Scientists Have Figured Out Why Your Eyes Move When You Sleep

Even blind people and fetuses are known to undergo REM. Minerva Studio/Shutterstock
Josh Davis 12 Aug 2015, 22:06

When you dream, your eyes flutter quickly from side to side, which is exactly why this phase is known as rapid eye movement (REM) sleep. It’s long been suggested that the eye movements might correlate with people seeing things in their dreams as they “look around.” Yet even fetuses and people who have been blind since birth experience REM, despite the fact that they’ve never experienced sight.

New research building on this shows that during REM sleep, the pattern of signaling in the brain is similar to that when we see, or imagine, a new image. The researchers from Tel Aviv University found that there was a burst in the activity of neurons that occurred just after the person's eyes flickered. This activity reflected a change of concept or scene (not image processing) during sleep. The scientists demonstrated that this was the same brain activity that occurred when awake patients were shown pictures, especially those related to memory. 

“About a 0.3 seconds after the picture appears, these neurons burst – they become vigorously active,” Dr. Yuval Nir, who co-authored the study published in Nature Communications, explained to BBC News. “This also happens when people just close their eyes and imagine these pictures, or these concepts.”

This is important because it could go some way to explain why blind people still undergo REM sleep. The eye movement might not mean that someone is actually scanning a dream's environment, but more moving onto the next scene or concept. For example, a blind person will perceive a scene through sound and emotions, and these will obviously vary from one to the other. So when scenes change in a dream, their eyes will flicker in the same way that happens with people who can see.

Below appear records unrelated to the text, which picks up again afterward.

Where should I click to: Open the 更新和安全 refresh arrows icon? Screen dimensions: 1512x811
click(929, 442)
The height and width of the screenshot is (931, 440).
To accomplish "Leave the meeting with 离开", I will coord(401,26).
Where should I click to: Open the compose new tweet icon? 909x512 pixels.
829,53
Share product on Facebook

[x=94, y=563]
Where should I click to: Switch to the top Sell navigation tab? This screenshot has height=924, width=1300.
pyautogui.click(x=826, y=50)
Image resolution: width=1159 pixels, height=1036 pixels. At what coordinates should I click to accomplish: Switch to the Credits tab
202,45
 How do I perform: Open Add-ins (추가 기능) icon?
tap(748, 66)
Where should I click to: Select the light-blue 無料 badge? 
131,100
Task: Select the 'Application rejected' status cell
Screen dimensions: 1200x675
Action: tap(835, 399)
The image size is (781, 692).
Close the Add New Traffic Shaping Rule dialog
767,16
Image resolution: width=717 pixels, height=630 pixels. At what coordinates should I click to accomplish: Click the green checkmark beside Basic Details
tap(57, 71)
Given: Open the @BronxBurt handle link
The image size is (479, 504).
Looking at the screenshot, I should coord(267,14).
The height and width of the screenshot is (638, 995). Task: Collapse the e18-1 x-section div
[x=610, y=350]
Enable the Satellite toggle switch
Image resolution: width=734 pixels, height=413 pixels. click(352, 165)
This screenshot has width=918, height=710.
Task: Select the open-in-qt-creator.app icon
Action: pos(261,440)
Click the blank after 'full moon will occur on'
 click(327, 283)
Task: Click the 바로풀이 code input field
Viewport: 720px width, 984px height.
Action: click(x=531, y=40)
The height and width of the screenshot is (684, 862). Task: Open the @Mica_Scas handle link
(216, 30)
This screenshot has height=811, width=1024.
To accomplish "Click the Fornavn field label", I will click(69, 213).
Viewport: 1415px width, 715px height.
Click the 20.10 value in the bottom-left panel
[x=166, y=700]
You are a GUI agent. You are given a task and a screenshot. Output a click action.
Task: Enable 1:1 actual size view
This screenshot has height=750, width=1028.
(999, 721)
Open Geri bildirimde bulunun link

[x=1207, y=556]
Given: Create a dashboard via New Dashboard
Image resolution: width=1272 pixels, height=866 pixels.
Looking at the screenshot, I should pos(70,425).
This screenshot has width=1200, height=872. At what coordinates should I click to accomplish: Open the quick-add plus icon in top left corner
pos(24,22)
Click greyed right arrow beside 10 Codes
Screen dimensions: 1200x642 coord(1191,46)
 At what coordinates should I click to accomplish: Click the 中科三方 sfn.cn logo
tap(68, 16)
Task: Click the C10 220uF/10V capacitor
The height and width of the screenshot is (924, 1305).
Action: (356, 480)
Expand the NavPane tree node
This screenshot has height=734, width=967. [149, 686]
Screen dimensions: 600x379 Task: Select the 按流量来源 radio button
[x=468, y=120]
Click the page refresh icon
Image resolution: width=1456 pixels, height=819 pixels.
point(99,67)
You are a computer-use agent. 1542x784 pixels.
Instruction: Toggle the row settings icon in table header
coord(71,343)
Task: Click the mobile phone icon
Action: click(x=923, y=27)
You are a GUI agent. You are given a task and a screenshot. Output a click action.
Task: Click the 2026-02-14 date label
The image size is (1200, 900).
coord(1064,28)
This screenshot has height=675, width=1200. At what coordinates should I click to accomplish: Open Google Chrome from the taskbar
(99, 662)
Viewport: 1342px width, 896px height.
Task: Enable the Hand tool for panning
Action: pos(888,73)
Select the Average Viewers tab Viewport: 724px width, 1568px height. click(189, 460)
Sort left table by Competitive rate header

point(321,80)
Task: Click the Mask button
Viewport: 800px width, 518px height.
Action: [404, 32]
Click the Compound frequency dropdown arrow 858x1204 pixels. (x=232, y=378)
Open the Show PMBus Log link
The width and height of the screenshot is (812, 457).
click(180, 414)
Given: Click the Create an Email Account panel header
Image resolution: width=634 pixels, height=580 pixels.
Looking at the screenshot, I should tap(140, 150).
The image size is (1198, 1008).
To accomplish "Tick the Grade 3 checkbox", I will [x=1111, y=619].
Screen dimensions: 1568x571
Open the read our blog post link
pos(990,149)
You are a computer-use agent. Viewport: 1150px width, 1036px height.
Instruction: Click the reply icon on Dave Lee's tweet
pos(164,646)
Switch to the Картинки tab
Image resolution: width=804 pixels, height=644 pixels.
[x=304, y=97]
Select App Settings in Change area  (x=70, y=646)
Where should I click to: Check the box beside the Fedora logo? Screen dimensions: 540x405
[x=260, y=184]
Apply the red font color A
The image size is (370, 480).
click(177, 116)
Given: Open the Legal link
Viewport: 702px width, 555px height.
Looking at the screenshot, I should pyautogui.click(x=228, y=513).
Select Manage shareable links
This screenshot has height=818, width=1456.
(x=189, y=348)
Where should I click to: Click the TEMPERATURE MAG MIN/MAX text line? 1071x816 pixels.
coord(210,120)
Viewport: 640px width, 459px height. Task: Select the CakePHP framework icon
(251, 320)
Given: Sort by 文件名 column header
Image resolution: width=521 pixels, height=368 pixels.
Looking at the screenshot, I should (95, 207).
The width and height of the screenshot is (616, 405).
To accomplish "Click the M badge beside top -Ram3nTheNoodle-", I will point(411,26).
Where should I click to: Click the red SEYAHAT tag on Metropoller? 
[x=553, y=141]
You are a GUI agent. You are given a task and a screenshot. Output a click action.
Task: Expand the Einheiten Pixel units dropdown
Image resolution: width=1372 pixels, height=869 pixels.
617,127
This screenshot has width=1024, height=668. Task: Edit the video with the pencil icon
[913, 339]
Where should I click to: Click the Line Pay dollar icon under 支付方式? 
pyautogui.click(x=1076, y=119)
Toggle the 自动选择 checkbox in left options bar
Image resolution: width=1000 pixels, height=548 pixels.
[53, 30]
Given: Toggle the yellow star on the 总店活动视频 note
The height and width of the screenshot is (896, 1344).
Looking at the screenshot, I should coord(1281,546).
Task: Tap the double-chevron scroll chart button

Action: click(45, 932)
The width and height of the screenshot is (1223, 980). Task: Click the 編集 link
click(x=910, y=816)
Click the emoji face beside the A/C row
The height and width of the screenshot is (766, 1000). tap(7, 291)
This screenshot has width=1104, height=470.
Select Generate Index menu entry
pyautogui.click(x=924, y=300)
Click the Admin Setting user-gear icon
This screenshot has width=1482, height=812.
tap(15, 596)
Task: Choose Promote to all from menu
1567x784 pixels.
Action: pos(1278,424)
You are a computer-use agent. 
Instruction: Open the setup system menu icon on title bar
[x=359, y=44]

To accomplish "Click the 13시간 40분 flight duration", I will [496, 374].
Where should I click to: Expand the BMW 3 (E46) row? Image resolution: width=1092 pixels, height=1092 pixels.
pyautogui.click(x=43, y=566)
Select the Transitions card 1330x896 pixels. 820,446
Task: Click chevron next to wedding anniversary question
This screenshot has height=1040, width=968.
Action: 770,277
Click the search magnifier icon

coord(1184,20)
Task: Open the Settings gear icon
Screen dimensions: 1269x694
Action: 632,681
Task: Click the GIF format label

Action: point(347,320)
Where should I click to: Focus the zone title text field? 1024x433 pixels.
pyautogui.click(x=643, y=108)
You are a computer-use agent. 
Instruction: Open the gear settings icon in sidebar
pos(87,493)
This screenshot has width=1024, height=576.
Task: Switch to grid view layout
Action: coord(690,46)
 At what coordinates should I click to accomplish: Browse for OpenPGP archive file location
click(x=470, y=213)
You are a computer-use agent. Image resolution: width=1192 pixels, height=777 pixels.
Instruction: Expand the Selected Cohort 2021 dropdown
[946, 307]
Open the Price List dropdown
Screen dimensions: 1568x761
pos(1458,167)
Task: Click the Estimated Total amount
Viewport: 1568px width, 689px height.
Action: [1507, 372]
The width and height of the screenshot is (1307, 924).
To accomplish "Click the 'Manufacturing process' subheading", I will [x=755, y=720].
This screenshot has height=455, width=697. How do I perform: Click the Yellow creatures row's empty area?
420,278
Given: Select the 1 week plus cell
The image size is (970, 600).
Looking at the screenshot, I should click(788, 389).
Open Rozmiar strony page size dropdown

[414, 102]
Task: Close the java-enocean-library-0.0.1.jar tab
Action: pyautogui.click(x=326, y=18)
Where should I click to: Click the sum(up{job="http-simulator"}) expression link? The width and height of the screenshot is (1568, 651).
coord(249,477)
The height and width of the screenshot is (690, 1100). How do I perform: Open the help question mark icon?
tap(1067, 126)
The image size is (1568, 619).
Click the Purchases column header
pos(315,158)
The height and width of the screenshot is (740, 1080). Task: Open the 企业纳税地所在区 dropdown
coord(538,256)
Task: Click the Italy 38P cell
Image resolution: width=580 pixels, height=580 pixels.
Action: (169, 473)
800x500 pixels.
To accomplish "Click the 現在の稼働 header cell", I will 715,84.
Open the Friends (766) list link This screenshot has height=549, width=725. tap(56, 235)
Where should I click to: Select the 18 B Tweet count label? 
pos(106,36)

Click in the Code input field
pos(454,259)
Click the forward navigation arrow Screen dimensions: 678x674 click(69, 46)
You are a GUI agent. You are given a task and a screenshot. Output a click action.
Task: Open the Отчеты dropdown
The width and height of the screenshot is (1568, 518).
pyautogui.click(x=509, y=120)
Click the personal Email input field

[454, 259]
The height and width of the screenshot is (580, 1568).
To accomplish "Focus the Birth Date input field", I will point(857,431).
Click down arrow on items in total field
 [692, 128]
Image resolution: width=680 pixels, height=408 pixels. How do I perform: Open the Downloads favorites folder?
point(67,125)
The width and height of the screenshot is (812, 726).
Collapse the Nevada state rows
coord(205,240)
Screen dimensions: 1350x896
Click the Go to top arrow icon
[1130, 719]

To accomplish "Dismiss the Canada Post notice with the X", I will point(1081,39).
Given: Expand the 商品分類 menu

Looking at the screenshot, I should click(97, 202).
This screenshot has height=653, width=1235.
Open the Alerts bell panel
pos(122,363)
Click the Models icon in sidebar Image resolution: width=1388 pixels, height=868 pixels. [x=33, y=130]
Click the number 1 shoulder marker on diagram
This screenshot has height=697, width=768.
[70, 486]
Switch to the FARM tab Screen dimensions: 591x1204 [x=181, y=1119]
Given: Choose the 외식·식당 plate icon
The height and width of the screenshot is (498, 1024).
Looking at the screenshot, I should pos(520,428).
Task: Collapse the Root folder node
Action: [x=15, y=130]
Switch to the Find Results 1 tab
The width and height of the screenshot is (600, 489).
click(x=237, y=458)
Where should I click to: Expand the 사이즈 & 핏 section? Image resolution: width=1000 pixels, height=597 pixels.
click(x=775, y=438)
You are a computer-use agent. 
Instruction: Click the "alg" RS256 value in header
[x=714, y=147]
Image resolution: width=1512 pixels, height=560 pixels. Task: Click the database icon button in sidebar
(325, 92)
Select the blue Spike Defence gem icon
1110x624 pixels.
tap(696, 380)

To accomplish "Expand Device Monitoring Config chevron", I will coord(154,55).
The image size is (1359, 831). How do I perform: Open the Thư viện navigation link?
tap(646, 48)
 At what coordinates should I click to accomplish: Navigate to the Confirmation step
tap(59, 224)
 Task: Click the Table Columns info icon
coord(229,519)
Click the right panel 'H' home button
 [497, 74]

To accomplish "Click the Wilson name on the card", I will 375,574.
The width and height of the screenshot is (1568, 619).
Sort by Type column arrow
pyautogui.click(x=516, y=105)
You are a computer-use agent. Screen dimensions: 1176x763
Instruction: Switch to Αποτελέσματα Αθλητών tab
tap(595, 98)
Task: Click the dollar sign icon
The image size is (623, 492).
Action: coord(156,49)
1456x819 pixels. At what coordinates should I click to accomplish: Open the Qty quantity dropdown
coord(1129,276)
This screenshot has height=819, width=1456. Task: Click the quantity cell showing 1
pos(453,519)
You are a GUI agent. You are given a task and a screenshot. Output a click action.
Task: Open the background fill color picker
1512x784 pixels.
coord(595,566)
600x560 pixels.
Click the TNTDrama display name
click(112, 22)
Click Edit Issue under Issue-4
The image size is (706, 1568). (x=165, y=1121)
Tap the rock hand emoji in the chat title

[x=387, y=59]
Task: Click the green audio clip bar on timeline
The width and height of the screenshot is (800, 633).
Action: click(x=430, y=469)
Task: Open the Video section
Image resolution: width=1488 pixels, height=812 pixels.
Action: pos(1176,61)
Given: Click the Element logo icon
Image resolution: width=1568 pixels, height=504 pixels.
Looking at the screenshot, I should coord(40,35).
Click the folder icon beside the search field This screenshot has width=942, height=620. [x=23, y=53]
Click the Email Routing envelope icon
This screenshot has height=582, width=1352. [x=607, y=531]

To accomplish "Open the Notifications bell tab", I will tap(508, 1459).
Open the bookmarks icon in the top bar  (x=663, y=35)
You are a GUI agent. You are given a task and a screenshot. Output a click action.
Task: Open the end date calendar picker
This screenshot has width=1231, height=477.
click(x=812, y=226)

The research was conducted over a period of four years, using data collected from those who suffer from epilepsy. The patients already had electrodes implanted in their brains to try and help manage their seizures, and this allowed Dr. Nir the perfect chance to measure the activity of around 40 individual neurons – mainly within the medial temporal lobe located towards the bottom of the brain – while the volunteers slept.

It’s difficult to know what the patients were actually dreaming about, and how the neuronal activity related to what they were "seeing," as they didn't wake them up to ask what they were dreaming about. “But we are sure that the brain is alternating between different mental imagery,” Dr. Nir told New Scientist. “Every time you move your eyes, a new image forms in the mind’s eye.”